▶ _Written task_:
Reproduce the following records line for line, with no changes.

▶ _Stored data_:

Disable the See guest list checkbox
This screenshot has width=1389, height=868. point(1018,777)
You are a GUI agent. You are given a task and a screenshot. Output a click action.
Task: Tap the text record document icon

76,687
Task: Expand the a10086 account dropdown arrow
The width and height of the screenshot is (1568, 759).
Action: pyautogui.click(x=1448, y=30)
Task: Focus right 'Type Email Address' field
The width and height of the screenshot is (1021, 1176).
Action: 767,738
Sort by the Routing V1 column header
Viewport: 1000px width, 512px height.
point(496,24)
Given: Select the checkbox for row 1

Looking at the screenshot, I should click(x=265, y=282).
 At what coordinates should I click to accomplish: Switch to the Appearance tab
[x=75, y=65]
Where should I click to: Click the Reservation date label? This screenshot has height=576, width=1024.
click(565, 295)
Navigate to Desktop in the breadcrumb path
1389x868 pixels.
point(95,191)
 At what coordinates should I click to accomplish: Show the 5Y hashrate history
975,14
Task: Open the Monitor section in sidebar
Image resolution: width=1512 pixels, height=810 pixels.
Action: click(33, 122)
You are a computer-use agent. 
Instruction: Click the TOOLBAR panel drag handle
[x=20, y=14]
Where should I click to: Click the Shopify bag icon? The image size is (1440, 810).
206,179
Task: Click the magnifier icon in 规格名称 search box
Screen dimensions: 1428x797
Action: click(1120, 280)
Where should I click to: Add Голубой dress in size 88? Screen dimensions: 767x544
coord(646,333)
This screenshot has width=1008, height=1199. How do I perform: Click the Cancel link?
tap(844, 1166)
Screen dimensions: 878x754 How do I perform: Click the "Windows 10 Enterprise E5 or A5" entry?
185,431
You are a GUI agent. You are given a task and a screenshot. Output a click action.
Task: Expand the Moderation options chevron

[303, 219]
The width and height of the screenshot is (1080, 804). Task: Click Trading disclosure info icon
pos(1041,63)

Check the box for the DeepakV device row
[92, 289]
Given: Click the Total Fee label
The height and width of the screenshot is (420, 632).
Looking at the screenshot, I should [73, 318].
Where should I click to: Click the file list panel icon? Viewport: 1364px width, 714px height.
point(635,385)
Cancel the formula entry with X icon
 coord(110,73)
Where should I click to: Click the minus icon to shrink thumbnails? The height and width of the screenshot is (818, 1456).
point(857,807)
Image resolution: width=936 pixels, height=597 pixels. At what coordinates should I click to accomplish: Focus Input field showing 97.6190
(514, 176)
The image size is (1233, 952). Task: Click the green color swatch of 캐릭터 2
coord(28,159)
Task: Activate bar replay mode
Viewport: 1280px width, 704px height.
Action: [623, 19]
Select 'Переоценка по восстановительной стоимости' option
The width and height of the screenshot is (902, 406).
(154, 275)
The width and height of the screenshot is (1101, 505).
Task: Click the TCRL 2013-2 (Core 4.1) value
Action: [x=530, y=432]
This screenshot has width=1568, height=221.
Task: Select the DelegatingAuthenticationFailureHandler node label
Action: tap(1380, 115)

▶ _Exercise answer_:
Disable the See guest list checkbox
This screenshot has width=1389, height=868. point(1018,777)
You are a GUI agent. You are given a task and a screenshot. Output a click action.
Task: Tap the text record document icon

76,687
Task: Expand the a10086 account dropdown arrow
The width and height of the screenshot is (1568, 759).
Action: pyautogui.click(x=1448, y=30)
Task: Focus right 'Type Email Address' field
The width and height of the screenshot is (1021, 1176).
Action: 767,738
Sort by the Routing V1 column header
Viewport: 1000px width, 512px height.
point(496,24)
Given: Select the checkbox for row 1

Looking at the screenshot, I should click(x=265, y=282).
 At what coordinates should I click to accomplish: Switch to the Appearance tab
[x=75, y=65]
Where should I click to: Click the Reservation date label? This screenshot has height=576, width=1024.
click(565, 295)
Navigate to Desktop in the breadcrumb path
1389x868 pixels.
point(95,191)
 At what coordinates should I click to accomplish: Show the 5Y hashrate history
975,14
Task: Open the Monitor section in sidebar
Image resolution: width=1512 pixels, height=810 pixels.
Action: click(33, 122)
You are a computer-use agent. 
Instruction: Click the TOOLBAR panel drag handle
[x=20, y=14]
Where should I click to: Click the Shopify bag icon? The image size is (1440, 810).
206,179
Task: Click the magnifier icon in 规格名称 search box
Screen dimensions: 1428x797
Action: click(1120, 280)
Where should I click to: Add Голубой dress in size 88? Screen dimensions: 767x544
coord(646,333)
This screenshot has width=1008, height=1199. How do I perform: Click the Cancel link?
tap(844, 1166)
Screen dimensions: 878x754 How do I perform: Click the "Windows 10 Enterprise E5 or A5" entry?
185,431
You are a GUI agent. You are given a task and a screenshot. Output a click action.
Task: Expand the Moderation options chevron

[303, 219]
The width and height of the screenshot is (1080, 804). Task: Click Trading disclosure info icon
pos(1041,63)

Check the box for the DeepakV device row
[92, 289]
Given: Click the Total Fee label
The height and width of the screenshot is (420, 632).
Looking at the screenshot, I should [73, 318].
Where should I click to: Click the file list panel icon? Viewport: 1364px width, 714px height.
point(635,385)
Cancel the formula entry with X icon
 coord(110,73)
Where should I click to: Click the minus icon to shrink thumbnails? The height and width of the screenshot is (818, 1456).
point(857,807)
Image resolution: width=936 pixels, height=597 pixels. At what coordinates should I click to accomplish: Focus Input field showing 97.6190
(514, 176)
The image size is (1233, 952). Task: Click the green color swatch of 캐릭터 2
coord(28,159)
Task: Activate bar replay mode
Viewport: 1280px width, 704px height.
Action: [623, 19]
Select 'Переоценка по восстановительной стоимости' option
The width and height of the screenshot is (902, 406).
(154, 275)
The width and height of the screenshot is (1101, 505).
Task: Click the TCRL 2013-2 (Core 4.1) value
Action: [x=530, y=432]
This screenshot has width=1568, height=221.
Task: Select the DelegatingAuthenticationFailureHandler node label
Action: tap(1380, 115)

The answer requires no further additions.